Keycloak High Availability in Cloud environment (AWS) - PART 1/4
For those who do not already know the Keycloak product, it is the main IAM (Identity and Access Management) free open source product initiative created in 2014, which is part of the JBoss community project and under the stewardship of Red Hat since 2018.
This product strives to conform to Standard Protocols such as OpenID Connect, OAuth 2.0 and SAML 2.0 and natively handles the main user/identity management uses cases:
- User Registration,
- User Federation (LDAP, Active Directory),
- Single Sign-On,
- Social login,
- Identity brokering,
- 2-factor authentication,
- etc.
They have made some improvements to increase performance and reliability, it works well with broadcasting thanks to the UDP protocol, however when it comes to deal with Cloud architectures that do not natively support this protocol, it begins to be an 'assault course' as internet is poor on this subject.
It is then that the tedious work begins -- making Wildfly cluster works with TCP.

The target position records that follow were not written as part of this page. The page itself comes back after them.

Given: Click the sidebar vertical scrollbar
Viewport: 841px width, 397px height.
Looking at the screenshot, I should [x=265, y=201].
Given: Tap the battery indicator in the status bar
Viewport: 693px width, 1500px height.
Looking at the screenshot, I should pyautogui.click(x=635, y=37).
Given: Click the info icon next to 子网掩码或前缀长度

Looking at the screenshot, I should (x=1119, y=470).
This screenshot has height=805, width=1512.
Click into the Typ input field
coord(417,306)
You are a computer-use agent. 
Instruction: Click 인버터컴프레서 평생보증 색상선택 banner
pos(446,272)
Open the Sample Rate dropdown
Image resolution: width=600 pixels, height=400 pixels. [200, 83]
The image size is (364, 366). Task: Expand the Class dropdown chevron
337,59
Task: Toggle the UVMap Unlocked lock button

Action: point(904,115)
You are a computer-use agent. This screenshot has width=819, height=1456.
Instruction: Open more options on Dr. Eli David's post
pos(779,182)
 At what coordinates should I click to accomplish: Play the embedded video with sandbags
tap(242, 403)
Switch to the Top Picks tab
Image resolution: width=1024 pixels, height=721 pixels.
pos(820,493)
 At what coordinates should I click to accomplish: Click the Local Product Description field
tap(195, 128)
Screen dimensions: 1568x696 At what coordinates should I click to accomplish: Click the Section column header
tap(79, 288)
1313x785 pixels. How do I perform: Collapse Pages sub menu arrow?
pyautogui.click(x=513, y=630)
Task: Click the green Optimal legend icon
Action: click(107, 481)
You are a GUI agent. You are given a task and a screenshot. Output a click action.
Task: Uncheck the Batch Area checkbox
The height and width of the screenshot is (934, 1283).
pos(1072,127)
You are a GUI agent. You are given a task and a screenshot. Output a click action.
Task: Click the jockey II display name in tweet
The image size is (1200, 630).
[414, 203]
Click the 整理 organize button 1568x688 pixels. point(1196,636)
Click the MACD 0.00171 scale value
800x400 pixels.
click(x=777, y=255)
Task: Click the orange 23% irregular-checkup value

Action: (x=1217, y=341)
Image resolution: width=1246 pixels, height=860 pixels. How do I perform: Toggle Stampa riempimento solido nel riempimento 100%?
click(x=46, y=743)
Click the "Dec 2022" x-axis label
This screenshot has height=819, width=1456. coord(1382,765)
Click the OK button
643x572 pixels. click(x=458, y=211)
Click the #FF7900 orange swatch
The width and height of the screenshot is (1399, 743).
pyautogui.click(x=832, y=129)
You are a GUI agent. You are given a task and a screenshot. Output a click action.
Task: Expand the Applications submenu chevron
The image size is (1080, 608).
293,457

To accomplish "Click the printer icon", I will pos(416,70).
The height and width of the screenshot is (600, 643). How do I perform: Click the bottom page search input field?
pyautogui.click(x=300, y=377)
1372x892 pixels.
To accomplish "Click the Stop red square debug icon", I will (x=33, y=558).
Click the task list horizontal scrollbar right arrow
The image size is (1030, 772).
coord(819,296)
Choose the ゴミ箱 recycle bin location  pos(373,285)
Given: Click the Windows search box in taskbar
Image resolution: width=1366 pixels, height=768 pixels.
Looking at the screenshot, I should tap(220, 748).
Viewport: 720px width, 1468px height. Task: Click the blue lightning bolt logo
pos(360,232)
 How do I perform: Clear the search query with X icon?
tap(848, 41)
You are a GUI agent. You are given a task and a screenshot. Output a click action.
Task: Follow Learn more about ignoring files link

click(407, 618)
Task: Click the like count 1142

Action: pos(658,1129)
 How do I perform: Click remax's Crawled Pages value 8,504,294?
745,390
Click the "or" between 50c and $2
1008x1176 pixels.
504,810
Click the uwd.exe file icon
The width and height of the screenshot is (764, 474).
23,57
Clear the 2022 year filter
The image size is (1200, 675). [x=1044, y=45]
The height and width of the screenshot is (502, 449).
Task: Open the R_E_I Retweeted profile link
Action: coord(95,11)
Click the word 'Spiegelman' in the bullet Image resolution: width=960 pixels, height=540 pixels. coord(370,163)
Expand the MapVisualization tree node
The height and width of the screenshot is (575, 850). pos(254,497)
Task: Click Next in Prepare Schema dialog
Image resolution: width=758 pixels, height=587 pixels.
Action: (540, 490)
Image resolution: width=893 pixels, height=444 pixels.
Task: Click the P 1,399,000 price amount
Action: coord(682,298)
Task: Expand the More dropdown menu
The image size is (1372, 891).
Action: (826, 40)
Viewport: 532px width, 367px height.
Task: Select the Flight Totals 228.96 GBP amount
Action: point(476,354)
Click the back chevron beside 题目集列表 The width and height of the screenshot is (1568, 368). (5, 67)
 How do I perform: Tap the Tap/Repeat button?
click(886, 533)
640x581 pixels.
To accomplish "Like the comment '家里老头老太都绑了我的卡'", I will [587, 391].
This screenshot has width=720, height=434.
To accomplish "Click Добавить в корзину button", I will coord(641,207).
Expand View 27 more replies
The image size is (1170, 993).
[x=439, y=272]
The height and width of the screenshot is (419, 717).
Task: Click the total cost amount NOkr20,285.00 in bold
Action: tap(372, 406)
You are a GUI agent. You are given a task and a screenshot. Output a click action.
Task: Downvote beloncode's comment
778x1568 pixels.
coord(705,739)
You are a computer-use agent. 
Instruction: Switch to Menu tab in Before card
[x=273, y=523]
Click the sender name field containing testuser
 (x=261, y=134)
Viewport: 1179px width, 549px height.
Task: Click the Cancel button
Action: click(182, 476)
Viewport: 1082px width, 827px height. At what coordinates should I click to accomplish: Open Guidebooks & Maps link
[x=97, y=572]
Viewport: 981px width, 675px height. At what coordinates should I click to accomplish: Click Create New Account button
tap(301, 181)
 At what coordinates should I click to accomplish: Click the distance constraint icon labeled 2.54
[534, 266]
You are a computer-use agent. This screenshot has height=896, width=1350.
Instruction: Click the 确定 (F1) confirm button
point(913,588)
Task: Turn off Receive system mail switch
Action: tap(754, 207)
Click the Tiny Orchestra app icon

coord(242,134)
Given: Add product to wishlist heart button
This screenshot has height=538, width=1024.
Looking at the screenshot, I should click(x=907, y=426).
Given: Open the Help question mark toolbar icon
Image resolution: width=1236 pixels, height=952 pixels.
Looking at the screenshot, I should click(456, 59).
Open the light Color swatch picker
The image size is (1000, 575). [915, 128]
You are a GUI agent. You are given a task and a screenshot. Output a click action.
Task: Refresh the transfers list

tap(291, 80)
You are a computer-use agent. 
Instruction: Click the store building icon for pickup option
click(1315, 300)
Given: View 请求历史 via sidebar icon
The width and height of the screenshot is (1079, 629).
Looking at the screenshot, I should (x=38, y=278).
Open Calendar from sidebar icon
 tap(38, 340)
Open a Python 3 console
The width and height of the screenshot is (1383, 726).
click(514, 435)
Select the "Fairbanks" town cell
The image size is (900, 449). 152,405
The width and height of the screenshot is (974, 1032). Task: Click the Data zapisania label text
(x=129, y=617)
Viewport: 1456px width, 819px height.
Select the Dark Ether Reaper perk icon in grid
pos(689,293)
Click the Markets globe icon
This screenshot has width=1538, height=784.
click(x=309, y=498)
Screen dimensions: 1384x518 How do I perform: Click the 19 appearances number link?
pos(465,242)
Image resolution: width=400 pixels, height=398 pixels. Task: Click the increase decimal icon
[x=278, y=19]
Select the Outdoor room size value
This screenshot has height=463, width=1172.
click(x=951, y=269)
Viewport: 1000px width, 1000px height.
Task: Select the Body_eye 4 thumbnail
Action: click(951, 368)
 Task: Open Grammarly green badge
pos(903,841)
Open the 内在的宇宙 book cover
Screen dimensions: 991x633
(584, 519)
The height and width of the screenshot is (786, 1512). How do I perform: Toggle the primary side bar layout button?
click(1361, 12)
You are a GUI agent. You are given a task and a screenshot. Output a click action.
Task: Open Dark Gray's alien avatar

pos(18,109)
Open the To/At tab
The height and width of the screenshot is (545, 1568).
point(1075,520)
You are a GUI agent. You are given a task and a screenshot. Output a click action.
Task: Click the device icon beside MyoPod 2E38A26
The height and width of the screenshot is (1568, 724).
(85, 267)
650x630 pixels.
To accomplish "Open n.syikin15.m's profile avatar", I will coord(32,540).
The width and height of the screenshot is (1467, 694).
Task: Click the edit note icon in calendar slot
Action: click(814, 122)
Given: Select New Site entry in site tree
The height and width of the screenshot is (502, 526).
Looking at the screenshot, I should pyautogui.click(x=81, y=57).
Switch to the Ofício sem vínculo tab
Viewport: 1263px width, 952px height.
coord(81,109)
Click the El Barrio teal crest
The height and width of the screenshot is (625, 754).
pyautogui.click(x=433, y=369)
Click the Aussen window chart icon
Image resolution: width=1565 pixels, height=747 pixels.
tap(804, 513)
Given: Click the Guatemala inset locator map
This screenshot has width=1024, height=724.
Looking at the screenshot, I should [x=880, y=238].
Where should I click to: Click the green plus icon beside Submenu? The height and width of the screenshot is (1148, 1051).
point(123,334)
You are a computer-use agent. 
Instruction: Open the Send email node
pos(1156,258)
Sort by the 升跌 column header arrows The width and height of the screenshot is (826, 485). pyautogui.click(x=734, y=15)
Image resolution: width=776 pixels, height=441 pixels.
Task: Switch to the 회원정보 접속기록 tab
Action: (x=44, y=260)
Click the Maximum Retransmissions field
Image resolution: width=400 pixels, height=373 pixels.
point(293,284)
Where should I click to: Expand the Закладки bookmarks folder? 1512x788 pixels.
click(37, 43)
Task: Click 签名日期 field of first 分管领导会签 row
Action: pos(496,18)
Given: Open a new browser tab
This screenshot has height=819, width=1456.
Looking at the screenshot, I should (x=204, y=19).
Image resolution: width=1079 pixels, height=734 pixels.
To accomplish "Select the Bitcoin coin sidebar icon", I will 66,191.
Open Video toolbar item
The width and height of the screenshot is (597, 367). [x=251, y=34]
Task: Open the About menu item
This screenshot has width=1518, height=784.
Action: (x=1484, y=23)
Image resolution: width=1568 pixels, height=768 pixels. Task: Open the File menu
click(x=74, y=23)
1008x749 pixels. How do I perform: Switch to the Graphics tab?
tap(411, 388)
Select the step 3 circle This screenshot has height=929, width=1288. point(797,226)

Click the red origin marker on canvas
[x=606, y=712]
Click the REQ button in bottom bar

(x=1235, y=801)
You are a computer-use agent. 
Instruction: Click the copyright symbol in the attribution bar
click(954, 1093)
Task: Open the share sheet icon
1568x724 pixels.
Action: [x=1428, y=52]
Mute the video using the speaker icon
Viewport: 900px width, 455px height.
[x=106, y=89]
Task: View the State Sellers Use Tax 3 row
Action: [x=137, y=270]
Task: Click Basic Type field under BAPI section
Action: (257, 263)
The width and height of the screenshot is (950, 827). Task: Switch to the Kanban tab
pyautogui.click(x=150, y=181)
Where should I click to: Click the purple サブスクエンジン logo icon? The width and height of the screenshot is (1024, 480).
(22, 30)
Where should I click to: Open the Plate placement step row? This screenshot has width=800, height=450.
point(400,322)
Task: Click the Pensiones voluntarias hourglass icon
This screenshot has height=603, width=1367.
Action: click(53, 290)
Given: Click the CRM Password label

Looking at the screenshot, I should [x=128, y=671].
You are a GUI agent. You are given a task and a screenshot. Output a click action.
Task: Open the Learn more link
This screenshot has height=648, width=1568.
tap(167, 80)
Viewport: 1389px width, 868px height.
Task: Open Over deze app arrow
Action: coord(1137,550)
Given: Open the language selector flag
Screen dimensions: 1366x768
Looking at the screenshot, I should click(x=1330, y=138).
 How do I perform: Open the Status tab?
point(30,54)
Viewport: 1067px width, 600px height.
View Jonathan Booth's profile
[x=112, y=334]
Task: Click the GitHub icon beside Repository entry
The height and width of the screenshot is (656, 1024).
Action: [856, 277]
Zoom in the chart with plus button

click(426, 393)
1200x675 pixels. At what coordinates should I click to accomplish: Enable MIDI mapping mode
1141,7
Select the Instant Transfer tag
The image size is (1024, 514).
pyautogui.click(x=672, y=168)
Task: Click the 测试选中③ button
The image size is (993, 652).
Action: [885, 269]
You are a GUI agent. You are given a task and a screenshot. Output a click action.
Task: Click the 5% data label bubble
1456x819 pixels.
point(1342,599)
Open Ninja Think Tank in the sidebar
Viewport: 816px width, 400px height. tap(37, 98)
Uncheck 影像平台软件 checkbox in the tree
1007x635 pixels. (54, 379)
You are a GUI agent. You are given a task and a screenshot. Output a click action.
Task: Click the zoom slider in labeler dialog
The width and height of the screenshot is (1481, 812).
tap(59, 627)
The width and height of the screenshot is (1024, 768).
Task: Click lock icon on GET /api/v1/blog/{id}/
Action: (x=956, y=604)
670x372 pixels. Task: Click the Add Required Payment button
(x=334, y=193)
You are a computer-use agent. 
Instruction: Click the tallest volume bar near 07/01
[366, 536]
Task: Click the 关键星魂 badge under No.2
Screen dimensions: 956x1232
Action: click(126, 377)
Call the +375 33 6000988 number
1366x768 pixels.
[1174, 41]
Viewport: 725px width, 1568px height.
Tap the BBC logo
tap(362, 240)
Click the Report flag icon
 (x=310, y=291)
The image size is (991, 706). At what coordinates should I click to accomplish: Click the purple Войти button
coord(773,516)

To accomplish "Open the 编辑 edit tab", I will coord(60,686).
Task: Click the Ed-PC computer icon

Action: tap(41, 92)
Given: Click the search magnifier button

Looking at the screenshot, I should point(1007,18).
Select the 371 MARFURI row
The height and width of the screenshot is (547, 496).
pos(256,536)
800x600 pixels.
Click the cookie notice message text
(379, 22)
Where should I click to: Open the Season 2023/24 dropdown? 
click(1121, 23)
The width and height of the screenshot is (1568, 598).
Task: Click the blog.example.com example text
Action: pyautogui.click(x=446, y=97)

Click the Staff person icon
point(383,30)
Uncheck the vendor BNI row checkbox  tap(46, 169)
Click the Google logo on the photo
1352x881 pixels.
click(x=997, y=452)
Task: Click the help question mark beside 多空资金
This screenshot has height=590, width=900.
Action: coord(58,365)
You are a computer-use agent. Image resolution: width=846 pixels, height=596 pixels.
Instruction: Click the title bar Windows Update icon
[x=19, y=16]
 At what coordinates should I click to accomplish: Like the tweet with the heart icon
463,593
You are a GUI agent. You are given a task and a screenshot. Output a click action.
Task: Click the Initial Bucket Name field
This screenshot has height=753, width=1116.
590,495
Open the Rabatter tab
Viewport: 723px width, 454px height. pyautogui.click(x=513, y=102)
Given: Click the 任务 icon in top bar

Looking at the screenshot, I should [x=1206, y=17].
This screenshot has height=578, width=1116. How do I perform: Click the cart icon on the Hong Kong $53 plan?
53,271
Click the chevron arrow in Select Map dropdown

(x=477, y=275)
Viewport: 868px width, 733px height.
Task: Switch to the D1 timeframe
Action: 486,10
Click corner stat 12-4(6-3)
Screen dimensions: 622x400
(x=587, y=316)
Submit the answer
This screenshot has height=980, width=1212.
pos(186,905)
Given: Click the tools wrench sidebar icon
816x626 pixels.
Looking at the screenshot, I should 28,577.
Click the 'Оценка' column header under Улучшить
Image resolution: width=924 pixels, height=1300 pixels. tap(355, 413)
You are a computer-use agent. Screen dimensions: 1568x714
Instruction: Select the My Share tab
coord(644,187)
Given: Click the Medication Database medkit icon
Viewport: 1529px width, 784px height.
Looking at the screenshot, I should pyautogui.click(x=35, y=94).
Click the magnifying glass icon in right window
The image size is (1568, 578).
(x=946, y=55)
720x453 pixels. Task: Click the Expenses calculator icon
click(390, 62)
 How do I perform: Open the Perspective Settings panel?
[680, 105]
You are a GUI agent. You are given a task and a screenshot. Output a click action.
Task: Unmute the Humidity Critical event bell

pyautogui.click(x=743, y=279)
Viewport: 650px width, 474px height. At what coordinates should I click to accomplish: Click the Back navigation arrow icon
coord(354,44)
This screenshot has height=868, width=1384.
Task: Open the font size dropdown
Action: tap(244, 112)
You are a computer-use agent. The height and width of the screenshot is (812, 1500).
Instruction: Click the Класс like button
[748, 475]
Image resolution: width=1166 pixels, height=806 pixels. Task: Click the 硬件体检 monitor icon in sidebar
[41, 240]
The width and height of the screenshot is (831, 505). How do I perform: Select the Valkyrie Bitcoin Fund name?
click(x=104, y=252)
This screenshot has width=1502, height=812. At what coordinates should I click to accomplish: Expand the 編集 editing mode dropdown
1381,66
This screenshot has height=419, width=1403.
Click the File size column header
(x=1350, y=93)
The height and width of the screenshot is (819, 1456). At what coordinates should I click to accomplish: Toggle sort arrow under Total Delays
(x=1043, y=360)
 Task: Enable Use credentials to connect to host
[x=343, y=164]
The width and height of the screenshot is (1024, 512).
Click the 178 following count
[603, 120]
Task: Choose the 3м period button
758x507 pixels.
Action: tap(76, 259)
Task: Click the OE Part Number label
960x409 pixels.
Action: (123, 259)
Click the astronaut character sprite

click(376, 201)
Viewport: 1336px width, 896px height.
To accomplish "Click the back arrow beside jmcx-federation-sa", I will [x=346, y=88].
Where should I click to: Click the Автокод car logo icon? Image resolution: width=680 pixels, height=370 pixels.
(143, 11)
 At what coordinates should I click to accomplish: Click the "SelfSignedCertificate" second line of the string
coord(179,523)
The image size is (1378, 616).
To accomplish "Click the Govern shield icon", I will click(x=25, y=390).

You will see in this article that we have not obtained the best expected results, but we have somehow found an acceptable state.
It is made up of 4 parts:
- The overall AWS architecture and infrastructure + How to anticipate EC2 behaviour using Docker.
- Wildfly/JGroup server configuration.
- How to scale Gatling clients based on ECS + The approach to build the load tests.
- Load test chart results, interpretations and suggestions.
This feedback presents a solution that deploys Keycloak directly on EC2 with AWS standard resources, but it won’t differ a lot from a containerized solution (Kubernetes or not) when dealing with the Keycloak configuration itself.
Our main constraints
Here is the list:
- Avoid containers in Production (not even into our AMIs).
This forced us to set up a bundle to be ready to be executed directly on EC2 instances (nonetheless, it gives more control over the VM). - Cluster nodes should communicate in a Cloud environment (i.e. over TCP protocol).
- Architecture should handle at least 1000 logins per hour.
This number would probably increase with the rollout of other new projects. - No necessity to be cross region but at least on 2 availability zones.
Of course, it must support failover. - Use the standalone clustered mode -- no need to use a domain clustered architecture (it eases deployment and configuration).
Infinispan (the JGroup caching layer) will be embedded into the Keycloak nodes.
This choice can be debatable, but the configuration is not supposed to change very often, and the availability window is during the daily European work hours, so it leaves the whole night to handle new deployments. - Host data into Aurora SQL database (highly available and automatically replicated by AWS).
There is no user federation into a dedicated subsystem like LDAP or AD, thus users will be stored with all other Keycloak data into the database.
A basic EC2 architecture based on the JGroup TCP protocol
All requests will be routed through the AWS ALB (Application Load Balancer).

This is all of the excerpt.